YS: What has been your growth so far? 

CT: We have a revenue of Rs 1 crore, around 5,060 unique clients and 17 full-time employees. 

YS: How do you plan to use the funding you have raised?

CT: In the entire financing round, we raised a total sum of Rs 6.25 crore from various investors including Mr Tata. The plan is to use the money for growth of our consumer-facing garment and accessory line B Label to increase distribution channels. We also aim to add more firepower to our research projects and are in process of tying up with B2B industry partners to develop value-added products for the Indian and global markets. 

YS: What are your future plans? 

CT: Our plan is to undertake as many projects as we can to ensure that our mission to educate the Indian masses about the safe and legal uses of hemp is realised. Textile collaborations with big and small designers are under way, exploring the use of hemp in interior upholstery, bags, accessories and clothing. We want to also assert India’s place in the international hemp industry – be it textiles, food or medicine. To this effect, we are seeking partnerships through which we can be present at international trade fairs. 
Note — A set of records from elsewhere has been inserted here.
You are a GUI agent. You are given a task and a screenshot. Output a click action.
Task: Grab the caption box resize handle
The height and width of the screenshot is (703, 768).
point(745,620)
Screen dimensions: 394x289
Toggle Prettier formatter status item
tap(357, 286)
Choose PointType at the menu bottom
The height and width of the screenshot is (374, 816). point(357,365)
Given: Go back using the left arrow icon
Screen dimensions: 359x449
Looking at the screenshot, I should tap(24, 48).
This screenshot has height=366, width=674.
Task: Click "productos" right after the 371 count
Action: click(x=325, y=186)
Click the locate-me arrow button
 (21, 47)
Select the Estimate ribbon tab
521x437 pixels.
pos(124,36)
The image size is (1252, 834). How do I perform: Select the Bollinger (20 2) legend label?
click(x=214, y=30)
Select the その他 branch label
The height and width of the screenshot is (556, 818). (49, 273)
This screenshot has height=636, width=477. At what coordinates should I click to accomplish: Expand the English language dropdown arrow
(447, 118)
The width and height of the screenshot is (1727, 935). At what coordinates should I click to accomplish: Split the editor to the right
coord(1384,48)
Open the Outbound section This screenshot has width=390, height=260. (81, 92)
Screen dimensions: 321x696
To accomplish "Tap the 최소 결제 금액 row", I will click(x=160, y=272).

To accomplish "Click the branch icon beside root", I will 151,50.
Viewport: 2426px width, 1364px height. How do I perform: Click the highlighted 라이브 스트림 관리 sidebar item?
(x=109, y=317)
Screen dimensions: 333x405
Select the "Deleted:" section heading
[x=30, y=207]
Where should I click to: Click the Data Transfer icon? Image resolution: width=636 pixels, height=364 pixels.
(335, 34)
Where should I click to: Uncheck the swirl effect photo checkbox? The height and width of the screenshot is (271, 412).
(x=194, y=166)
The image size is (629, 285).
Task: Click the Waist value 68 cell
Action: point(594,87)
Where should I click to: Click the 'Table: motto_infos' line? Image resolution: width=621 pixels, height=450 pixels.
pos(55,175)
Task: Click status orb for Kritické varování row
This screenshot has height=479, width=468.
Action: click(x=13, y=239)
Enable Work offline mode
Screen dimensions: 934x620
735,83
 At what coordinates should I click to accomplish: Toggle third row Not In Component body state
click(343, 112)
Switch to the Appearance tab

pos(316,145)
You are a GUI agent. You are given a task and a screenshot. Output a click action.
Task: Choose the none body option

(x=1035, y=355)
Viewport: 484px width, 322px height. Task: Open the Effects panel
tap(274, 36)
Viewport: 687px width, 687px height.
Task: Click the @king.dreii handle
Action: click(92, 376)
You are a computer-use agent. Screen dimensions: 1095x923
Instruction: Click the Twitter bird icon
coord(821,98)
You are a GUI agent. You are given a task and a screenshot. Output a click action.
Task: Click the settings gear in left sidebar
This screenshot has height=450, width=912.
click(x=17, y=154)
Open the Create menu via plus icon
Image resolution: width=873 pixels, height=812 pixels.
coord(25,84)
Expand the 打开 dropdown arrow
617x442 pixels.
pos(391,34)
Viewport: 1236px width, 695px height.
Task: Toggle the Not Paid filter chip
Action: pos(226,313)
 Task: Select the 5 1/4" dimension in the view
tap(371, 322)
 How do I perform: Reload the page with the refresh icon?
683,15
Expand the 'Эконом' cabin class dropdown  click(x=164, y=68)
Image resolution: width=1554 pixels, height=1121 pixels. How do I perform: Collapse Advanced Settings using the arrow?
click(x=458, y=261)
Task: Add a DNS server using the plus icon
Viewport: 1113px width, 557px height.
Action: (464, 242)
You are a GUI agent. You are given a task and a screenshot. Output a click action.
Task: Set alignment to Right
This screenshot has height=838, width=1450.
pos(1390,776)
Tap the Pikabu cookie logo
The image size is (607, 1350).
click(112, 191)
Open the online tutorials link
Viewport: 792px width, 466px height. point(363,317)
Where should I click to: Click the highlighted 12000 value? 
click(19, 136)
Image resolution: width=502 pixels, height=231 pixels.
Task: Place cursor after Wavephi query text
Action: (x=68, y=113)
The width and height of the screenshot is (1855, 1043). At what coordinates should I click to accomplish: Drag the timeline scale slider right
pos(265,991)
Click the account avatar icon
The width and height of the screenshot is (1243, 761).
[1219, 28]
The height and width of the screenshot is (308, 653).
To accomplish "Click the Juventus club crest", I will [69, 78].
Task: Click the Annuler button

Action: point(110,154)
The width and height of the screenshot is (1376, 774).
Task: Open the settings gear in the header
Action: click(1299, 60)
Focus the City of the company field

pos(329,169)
More importantly, we are working simultaneously to develop technology in India that can help process domestic hemp fibre for industrial uses. We have tied up with various government and academic institutions, like IIT for hemp fibre processing. In the medicine arena, our efforts recently bore fruit in the form of an official licence to our partner, the CSIR Institute, to research cannabis for medicine. For food, we are working with the FSSAI to obtain the clearance to sell hemp-based food products for consumption.